In the records below, copy word for word every line from the one containing "What do you see at coordinates (340, 140)" down to the one containing "legend-item-Hb_001195_200: Hb_001195_200 is", including both of those lines.
━━━━━ Records for processing ━━━━━
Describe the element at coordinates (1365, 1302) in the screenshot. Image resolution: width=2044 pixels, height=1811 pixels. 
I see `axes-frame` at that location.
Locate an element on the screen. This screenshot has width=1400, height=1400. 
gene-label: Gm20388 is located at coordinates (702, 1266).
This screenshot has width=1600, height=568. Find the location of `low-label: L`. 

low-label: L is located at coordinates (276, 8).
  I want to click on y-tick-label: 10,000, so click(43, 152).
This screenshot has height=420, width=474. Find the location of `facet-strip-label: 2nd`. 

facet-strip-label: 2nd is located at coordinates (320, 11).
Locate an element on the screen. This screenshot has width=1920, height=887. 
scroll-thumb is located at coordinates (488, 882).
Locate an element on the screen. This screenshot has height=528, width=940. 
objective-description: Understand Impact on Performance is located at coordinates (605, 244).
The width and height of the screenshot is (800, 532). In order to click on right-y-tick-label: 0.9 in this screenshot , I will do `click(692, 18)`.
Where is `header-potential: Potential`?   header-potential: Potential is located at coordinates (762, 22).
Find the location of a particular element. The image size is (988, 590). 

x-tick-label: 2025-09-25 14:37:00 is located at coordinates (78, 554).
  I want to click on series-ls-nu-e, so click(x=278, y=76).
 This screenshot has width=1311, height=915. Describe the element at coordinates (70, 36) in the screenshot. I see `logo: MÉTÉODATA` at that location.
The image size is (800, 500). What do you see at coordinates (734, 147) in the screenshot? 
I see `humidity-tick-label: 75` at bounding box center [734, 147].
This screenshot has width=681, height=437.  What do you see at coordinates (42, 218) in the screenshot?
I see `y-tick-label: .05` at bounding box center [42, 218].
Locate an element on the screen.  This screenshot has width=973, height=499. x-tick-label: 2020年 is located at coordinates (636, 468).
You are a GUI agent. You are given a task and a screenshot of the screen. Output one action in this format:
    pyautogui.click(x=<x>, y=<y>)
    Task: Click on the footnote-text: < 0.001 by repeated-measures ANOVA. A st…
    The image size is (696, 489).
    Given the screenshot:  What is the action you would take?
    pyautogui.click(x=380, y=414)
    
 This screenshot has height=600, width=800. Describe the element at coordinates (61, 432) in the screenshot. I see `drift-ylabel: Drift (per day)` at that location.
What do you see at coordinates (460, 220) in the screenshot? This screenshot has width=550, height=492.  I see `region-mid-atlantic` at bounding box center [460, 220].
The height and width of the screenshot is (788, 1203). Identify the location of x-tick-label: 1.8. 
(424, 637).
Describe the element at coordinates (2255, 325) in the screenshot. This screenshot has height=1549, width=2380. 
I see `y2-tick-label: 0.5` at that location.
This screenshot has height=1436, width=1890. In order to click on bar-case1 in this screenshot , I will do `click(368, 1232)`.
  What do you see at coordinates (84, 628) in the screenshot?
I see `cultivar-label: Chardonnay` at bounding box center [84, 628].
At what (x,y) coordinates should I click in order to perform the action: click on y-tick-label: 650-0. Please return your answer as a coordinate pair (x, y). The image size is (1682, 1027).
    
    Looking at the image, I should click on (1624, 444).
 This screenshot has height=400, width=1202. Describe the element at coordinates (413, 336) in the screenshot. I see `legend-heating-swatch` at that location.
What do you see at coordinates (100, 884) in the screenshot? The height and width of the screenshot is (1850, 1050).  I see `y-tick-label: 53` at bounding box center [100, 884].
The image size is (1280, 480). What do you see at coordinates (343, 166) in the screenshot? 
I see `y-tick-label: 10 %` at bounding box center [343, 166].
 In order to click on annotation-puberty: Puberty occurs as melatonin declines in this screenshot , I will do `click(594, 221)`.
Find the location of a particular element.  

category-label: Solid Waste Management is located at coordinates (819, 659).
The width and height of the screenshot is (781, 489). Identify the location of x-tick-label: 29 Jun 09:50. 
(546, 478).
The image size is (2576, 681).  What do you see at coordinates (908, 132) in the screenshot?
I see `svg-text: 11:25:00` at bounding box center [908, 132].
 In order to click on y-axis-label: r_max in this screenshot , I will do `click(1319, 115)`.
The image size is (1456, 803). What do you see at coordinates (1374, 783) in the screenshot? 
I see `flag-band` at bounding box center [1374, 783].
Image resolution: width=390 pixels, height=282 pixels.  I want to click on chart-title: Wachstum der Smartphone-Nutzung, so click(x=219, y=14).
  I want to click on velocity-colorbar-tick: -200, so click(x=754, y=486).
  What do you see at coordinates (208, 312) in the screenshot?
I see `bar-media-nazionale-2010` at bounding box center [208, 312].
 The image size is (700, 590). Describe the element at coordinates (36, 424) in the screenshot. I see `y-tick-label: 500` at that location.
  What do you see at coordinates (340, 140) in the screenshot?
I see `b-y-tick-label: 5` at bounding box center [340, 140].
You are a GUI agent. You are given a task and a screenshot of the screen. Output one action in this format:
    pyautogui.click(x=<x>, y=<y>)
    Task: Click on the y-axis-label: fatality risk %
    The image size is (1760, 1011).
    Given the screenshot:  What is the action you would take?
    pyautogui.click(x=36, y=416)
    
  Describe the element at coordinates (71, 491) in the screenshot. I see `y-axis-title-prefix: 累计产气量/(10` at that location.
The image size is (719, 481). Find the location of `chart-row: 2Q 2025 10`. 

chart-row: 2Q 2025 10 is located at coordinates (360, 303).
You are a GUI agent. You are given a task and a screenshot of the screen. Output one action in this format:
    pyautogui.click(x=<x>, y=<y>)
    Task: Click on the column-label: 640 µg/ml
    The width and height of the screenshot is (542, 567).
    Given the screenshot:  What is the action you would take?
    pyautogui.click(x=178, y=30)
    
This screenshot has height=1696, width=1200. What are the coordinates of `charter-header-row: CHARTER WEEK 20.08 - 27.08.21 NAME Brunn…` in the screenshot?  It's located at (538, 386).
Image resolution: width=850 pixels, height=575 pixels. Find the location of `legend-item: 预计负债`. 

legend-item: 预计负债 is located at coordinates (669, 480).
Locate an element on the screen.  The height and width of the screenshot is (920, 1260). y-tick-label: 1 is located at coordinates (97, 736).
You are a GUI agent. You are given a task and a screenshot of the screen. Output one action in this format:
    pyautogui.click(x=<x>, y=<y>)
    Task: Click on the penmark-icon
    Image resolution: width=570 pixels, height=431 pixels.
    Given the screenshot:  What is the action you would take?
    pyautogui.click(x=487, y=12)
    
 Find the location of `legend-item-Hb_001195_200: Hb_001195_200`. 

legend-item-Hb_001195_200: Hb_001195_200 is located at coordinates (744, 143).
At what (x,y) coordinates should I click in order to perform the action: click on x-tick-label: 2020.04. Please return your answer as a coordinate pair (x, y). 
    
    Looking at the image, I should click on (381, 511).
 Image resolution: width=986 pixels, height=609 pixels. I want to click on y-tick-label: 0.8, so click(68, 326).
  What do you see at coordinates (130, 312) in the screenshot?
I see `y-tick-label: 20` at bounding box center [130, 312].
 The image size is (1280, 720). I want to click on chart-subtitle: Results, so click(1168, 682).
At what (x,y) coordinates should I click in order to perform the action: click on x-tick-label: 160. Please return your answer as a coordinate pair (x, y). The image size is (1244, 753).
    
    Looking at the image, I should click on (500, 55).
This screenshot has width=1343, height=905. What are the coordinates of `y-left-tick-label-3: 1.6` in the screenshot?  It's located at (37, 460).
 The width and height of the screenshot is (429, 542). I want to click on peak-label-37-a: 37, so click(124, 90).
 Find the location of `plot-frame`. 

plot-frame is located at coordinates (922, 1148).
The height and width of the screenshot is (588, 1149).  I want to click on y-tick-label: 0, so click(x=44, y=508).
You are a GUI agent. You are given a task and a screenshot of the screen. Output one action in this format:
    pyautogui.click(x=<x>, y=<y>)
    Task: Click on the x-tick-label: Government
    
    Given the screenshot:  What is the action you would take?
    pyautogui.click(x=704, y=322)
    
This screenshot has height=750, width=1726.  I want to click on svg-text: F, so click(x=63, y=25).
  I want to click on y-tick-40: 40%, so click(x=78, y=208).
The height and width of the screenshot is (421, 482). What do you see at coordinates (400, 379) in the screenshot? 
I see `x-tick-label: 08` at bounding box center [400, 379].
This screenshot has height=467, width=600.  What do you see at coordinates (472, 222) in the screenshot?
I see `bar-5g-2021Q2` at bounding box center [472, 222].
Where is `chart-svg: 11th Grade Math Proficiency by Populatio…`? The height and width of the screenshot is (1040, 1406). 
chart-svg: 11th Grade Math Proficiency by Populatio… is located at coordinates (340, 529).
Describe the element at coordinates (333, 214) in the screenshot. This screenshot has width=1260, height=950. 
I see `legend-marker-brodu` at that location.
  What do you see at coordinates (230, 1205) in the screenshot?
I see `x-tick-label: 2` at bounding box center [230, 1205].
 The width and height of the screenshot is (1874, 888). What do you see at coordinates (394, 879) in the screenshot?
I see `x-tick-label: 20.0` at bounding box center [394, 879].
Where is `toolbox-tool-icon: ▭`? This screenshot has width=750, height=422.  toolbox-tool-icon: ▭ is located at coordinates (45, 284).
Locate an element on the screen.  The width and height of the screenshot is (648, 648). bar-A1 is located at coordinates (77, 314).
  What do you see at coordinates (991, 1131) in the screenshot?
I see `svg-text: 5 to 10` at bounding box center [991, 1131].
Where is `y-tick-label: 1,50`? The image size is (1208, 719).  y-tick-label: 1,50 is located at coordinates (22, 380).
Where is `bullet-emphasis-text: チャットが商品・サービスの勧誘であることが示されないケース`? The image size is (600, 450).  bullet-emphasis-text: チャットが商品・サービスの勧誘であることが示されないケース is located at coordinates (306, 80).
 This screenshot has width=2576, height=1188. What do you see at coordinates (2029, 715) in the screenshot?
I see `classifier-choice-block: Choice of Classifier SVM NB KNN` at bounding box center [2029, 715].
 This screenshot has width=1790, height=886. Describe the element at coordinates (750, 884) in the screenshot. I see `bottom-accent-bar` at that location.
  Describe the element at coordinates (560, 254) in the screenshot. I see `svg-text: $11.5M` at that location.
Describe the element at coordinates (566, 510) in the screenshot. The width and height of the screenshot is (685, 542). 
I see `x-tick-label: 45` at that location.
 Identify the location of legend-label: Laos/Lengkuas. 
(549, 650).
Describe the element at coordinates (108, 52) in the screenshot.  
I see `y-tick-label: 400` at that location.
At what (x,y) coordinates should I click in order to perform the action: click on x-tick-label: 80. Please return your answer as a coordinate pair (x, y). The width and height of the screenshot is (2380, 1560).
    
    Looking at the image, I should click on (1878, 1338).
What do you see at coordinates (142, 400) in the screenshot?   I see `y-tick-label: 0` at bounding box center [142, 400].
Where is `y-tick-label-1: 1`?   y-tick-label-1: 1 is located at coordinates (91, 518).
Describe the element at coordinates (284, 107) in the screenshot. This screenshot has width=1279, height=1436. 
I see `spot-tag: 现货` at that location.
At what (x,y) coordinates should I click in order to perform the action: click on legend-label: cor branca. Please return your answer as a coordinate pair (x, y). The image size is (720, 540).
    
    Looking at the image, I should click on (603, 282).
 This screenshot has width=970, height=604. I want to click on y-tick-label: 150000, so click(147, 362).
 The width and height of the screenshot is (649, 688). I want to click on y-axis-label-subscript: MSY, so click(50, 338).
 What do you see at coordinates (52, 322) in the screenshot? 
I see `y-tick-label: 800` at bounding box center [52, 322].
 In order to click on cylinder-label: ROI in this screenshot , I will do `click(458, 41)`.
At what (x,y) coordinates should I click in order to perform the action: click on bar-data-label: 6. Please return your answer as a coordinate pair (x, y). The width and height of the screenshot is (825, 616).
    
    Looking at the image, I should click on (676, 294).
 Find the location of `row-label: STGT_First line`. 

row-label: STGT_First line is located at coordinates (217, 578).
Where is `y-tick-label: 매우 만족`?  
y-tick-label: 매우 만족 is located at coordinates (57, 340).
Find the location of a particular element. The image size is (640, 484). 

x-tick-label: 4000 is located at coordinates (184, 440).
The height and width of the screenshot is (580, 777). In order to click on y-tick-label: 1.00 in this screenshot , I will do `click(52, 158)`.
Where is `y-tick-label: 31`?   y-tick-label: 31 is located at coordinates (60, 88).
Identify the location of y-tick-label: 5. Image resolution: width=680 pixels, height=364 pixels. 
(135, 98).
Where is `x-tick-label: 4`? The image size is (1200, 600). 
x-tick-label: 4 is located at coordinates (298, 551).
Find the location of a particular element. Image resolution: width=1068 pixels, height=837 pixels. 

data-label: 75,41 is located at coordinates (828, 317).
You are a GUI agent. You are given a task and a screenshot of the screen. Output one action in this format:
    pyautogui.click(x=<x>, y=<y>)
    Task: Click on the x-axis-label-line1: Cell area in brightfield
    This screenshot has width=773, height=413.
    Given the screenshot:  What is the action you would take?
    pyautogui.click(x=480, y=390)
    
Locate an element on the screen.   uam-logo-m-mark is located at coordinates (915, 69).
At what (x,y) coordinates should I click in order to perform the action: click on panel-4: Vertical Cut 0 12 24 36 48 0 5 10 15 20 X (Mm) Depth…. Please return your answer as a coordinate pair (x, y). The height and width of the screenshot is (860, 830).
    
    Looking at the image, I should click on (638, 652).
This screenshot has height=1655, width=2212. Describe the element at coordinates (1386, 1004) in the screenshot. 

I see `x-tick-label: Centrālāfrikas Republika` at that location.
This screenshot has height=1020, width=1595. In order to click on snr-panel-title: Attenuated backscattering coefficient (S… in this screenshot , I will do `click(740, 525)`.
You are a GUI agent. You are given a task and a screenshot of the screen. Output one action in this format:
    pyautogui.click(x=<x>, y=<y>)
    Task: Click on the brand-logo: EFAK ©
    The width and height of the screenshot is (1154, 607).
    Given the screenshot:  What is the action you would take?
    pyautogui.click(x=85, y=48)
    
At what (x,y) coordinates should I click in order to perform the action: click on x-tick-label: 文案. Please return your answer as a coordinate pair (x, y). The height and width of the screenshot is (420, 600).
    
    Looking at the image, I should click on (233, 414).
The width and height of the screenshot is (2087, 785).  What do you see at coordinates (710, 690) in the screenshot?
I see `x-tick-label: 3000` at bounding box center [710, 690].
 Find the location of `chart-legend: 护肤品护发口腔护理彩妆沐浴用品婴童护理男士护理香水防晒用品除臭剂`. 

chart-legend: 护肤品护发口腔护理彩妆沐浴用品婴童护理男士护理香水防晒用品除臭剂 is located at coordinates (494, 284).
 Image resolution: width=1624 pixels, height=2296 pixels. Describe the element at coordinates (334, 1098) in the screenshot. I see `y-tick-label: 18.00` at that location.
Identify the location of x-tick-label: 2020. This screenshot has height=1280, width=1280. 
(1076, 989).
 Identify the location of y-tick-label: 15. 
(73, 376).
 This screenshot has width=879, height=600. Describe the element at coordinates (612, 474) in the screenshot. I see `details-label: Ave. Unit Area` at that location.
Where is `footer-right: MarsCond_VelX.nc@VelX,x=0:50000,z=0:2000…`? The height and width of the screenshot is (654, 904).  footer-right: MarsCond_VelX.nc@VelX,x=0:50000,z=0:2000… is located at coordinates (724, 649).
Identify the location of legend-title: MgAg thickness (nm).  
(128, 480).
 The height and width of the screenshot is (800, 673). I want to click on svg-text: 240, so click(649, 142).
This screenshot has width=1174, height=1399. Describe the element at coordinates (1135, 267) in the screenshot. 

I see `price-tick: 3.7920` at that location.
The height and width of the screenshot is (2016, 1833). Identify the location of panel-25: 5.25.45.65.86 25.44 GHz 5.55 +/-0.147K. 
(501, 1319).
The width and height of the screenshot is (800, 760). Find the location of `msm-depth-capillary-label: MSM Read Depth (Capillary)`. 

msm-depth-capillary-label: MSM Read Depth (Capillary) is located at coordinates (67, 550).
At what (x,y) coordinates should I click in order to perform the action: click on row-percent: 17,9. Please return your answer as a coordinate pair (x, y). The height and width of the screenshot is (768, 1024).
━━━━━
• Output:
  What do you see at coordinates (340, 140) in the screenshot?
I see `b-y-tick-label: 5` at bounding box center [340, 140].
You are a GUI agent. You are given a task and a screenshot of the screen. Output one action in this format:
    pyautogui.click(x=<x>, y=<y>)
    Task: Click on the y-axis-label: fatality risk %
    The image size is (1760, 1011).
    Given the screenshot:  What is the action you would take?
    pyautogui.click(x=36, y=416)
    
  Describe the element at coordinates (71, 491) in the screenshot. I see `y-axis-title-prefix: 累计产气量/(10` at that location.
The image size is (719, 481). Find the location of `chart-row: 2Q 2025 10`. 

chart-row: 2Q 2025 10 is located at coordinates (360, 303).
You are a GUI agent. You are given a task and a screenshot of the screen. Output one action in this format:
    pyautogui.click(x=<x>, y=<y>)
    Task: Click on the column-label: 640 µg/ml
    The width and height of the screenshot is (542, 567).
    Given the screenshot:  What is the action you would take?
    pyautogui.click(x=178, y=30)
    
This screenshot has height=1696, width=1200. What are the coordinates of `charter-header-row: CHARTER WEEK 20.08 - 27.08.21 NAME Brunn…` in the screenshot?  It's located at (538, 386).
Image resolution: width=850 pixels, height=575 pixels. Find the location of `legend-item: 预计负债`. 

legend-item: 预计负债 is located at coordinates (669, 480).
Locate an element on the screen.  The height and width of the screenshot is (920, 1260). y-tick-label: 1 is located at coordinates (97, 736).
You are a GUI agent. You are given a task and a screenshot of the screen. Output one action in this format:
    pyautogui.click(x=<x>, y=<y>)
    Task: Click on the penmark-icon
    Image resolution: width=570 pixels, height=431 pixels.
    Given the screenshot:  What is the action you would take?
    pyautogui.click(x=487, y=12)
    
 Find the location of `legend-item-Hb_001195_200: Hb_001195_200`. 

legend-item-Hb_001195_200: Hb_001195_200 is located at coordinates (744, 143).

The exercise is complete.